Su nombre, aun de mayor aliento dino
Que en los clarines de la Fama cabe,
el campo ilustra de ese mármol grave:
venéralo, y prosigue tu camino.

Yace el Griego. Heredó Naturaleza
arte, y el Arte, estudio. Iris, colores,
Febo, luces si no sombras Morfeo.

Tanta urna, a pesar de su dureza,
lágrimas beba, y cuantos suda olores
corteza funeral de árbol sabeo.

1614.

Au tombeau du grand maître Domenico Greco

” O passant, ce beau monument, dure voûte de brillant porphyre, dérobe désormais à l’univers le pinceau le plus doux qui ait fait frémir la vie sur le bois et la toile.
Son nom, digne d’un souffle plus puissant que celui qui remplit le clairon de la Renommée, s’étend et brille sur ce champ de marbre lourd.
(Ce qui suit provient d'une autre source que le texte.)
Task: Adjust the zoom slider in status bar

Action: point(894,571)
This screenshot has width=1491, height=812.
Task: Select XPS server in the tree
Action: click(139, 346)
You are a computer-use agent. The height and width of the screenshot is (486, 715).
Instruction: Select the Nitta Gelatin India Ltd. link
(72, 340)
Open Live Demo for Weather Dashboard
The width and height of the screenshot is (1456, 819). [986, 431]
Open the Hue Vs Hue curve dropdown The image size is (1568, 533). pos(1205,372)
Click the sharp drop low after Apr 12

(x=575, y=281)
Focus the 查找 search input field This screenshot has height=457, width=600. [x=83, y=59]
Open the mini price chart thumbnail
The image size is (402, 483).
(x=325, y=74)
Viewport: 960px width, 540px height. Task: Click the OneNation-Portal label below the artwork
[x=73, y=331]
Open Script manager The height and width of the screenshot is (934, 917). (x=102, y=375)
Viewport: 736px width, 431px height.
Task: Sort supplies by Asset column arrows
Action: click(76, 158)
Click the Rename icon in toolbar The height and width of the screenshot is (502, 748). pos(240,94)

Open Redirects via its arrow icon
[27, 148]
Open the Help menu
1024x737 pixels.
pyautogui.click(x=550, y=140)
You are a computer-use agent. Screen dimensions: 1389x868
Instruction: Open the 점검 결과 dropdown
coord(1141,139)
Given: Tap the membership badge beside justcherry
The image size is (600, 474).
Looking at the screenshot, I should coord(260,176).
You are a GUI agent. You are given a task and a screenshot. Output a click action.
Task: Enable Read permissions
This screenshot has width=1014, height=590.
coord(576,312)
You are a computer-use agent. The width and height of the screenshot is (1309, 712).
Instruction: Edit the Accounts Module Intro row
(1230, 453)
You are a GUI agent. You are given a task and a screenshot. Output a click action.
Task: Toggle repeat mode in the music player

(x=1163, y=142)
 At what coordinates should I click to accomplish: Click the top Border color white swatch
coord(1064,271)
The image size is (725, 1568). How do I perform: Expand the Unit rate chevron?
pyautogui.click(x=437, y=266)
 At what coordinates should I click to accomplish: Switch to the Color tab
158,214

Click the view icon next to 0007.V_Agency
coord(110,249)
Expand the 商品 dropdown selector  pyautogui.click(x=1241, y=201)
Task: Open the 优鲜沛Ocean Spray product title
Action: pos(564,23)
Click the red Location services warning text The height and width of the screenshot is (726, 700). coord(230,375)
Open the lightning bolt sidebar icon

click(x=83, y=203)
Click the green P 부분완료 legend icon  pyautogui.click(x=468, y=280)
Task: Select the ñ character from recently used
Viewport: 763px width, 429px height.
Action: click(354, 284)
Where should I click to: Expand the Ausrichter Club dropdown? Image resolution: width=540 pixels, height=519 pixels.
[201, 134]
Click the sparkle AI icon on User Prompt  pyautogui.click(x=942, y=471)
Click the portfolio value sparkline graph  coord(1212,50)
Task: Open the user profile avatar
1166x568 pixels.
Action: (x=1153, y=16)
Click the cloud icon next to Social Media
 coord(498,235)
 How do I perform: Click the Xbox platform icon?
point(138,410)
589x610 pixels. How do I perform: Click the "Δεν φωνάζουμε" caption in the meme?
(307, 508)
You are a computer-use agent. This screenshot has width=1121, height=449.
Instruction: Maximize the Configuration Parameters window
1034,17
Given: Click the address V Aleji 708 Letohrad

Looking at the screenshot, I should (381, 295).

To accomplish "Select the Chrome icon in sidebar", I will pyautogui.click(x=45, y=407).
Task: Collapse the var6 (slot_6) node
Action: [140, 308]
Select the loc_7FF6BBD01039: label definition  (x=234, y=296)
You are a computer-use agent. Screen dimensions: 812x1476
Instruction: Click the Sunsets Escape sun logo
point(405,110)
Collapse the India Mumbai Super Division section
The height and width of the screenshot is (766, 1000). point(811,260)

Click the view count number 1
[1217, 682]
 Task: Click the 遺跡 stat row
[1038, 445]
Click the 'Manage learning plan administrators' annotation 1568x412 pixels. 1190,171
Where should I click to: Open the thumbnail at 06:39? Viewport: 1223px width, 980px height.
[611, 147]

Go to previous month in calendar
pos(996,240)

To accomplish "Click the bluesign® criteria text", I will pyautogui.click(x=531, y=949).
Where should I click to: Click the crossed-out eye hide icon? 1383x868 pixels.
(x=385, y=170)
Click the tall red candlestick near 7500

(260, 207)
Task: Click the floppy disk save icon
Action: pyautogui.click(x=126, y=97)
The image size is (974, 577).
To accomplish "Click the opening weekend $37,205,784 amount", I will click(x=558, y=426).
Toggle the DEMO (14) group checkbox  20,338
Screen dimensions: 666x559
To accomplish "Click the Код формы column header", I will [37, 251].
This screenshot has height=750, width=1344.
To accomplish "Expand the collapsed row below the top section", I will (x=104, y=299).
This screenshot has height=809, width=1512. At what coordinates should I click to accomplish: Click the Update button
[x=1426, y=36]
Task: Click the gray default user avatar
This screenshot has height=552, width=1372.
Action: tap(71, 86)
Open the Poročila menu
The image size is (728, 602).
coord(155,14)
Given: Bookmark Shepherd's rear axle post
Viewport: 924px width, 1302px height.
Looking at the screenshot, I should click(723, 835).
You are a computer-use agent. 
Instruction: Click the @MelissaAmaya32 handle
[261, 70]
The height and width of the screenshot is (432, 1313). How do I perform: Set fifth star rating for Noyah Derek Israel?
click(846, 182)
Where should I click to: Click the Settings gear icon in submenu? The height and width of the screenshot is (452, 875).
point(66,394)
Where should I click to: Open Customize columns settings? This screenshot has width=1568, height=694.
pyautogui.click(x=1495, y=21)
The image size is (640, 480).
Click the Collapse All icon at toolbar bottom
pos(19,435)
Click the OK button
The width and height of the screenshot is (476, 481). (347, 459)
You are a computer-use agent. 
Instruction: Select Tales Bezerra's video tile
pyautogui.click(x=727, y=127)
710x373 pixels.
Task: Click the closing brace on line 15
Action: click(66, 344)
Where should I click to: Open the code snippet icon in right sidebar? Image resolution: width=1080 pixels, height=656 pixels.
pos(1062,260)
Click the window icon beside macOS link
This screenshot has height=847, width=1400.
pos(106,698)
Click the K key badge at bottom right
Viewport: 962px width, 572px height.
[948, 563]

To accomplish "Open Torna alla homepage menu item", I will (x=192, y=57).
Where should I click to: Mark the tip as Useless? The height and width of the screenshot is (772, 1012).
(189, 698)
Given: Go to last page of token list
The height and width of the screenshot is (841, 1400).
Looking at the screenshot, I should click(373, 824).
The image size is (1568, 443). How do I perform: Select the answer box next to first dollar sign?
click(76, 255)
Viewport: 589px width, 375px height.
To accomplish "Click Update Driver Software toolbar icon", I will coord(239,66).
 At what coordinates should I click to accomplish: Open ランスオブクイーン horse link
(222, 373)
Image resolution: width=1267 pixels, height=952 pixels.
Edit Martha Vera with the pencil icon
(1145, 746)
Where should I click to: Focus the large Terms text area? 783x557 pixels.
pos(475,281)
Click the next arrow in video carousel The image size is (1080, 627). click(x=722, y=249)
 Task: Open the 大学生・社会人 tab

Révère-le et passe.
Ici gît le Greco. Si l’étude lui livra les secrets de l’art, l’art lui révéla ceux de la nature. Iris lui légua ses couleurs, Phébus sa lumière, sinon Morphée ses ombres.
Que cette urne, écorce funèbre de l’arbre sabéen, boive nos larmes et que, malgré sa dureté, elle en exsude autant d’aromates. ”

Traduction de Francis de Miomandre.

Greco ou le secret de Tolède de Maurice Barrès. La Revue bleue, 1909, puis Émile-Paul frère, 1912. Flammarion . Images et idées. Arts et métiers graphiques. 1966.